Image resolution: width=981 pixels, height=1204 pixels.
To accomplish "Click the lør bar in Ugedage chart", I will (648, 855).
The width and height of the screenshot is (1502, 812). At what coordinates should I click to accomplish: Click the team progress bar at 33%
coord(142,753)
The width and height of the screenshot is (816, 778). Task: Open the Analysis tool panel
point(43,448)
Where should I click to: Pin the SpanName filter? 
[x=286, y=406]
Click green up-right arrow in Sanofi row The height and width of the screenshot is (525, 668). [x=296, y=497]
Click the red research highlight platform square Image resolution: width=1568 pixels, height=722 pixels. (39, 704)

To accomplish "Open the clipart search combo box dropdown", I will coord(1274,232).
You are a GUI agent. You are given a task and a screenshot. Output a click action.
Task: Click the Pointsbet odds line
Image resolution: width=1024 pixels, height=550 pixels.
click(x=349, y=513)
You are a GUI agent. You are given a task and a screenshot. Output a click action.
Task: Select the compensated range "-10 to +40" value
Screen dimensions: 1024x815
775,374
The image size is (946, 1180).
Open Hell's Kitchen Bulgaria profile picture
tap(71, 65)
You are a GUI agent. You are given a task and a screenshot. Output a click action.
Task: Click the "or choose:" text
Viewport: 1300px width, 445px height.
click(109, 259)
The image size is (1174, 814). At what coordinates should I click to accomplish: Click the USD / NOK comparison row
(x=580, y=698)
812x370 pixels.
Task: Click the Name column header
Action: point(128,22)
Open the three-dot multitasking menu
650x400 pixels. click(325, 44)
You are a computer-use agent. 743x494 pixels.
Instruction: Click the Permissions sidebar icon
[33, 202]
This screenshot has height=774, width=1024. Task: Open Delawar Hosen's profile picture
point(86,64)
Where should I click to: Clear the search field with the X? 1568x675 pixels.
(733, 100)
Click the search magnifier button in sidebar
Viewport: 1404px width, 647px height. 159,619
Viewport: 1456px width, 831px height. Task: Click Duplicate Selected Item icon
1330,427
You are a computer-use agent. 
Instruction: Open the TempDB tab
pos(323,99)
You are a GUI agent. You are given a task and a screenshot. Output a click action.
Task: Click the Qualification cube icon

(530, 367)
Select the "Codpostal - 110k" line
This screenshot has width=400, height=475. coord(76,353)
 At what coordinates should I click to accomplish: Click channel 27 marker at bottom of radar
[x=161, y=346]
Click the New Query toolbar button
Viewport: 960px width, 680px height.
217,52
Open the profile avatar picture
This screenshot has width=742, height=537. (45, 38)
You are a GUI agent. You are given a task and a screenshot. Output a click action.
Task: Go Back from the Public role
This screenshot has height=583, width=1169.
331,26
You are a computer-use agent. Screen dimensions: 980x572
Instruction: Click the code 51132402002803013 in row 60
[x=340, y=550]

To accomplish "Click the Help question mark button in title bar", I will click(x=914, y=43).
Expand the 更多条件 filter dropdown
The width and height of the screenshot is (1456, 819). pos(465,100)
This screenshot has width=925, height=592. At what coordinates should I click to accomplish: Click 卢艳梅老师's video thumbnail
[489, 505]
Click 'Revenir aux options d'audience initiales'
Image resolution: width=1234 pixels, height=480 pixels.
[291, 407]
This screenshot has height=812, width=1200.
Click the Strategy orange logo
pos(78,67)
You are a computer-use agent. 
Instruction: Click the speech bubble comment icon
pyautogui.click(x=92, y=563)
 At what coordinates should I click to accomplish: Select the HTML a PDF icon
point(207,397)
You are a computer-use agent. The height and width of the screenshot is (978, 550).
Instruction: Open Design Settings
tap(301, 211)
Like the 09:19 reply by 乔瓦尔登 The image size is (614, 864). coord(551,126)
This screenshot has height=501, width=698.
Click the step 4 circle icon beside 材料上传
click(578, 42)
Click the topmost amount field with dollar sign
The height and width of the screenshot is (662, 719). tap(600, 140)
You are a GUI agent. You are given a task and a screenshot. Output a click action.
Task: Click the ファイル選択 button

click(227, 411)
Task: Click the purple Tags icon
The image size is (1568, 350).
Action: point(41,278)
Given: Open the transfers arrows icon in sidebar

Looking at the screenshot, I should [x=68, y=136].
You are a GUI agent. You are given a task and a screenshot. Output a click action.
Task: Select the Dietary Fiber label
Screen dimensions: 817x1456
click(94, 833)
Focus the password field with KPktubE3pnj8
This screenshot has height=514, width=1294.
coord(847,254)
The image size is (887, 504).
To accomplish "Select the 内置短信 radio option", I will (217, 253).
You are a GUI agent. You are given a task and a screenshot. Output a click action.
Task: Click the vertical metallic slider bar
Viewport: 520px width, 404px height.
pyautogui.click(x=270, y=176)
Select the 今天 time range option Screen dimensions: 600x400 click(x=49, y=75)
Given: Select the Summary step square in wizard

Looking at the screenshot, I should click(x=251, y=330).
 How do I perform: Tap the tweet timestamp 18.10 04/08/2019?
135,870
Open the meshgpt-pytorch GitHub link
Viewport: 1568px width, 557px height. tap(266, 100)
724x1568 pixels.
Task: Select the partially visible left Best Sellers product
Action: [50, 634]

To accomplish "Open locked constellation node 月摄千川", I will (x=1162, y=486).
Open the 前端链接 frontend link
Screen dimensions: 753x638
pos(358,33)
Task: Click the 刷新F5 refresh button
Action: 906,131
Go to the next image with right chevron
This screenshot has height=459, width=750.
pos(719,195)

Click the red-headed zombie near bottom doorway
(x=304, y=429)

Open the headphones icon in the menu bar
****
# [Exercise goal]
A verbatim transcription is needed of the lines above, starting at the line with "Task: Click the Qualification cube icon" and ending at the line with "Task: Click the purple Tags icon", both included, and of nothing else.

# [Output for this task]
Task: Click the Qualification cube icon

(530, 367)
Select the "Codpostal - 110k" line
This screenshot has width=400, height=475. coord(76,353)
 At what coordinates should I click to accomplish: Click channel 27 marker at bottom of radar
[x=161, y=346]
Click the New Query toolbar button
Viewport: 960px width, 680px height.
217,52
Open the profile avatar picture
This screenshot has width=742, height=537. (45, 38)
You are a GUI agent. You are given a task and a screenshot. Output a click action.
Task: Go Back from the Public role
This screenshot has height=583, width=1169.
331,26
You are a computer-use agent. Screen dimensions: 980x572
Instruction: Click the code 51132402002803013 in row 60
[x=340, y=550]

To accomplish "Click the Help question mark button in title bar", I will click(x=914, y=43).
Expand the 更多条件 filter dropdown
The width and height of the screenshot is (1456, 819). pos(465,100)
This screenshot has width=925, height=592. At what coordinates should I click to accomplish: Click 卢艳梅老师's video thumbnail
[489, 505]
Click 'Revenir aux options d'audience initiales'
Image resolution: width=1234 pixels, height=480 pixels.
[291, 407]
This screenshot has height=812, width=1200.
Click the Strategy orange logo
pos(78,67)
You are a computer-use agent. 
Instruction: Click the speech bubble comment icon
pyautogui.click(x=92, y=563)
 At what coordinates should I click to accomplish: Select the HTML a PDF icon
point(207,397)
You are a computer-use agent. The height and width of the screenshot is (978, 550).
Instruction: Open Design Settings
tap(301, 211)
Like the 09:19 reply by 乔瓦尔登 The image size is (614, 864). coord(551,126)
This screenshot has height=501, width=698.
Click the step 4 circle icon beside 材料上传
click(578, 42)
Click the topmost amount field with dollar sign
The height and width of the screenshot is (662, 719). tap(600, 140)
You are a GUI agent. You are given a task and a screenshot. Output a click action.
Task: Click the ファイル選択 button

click(227, 411)
Task: Click the purple Tags icon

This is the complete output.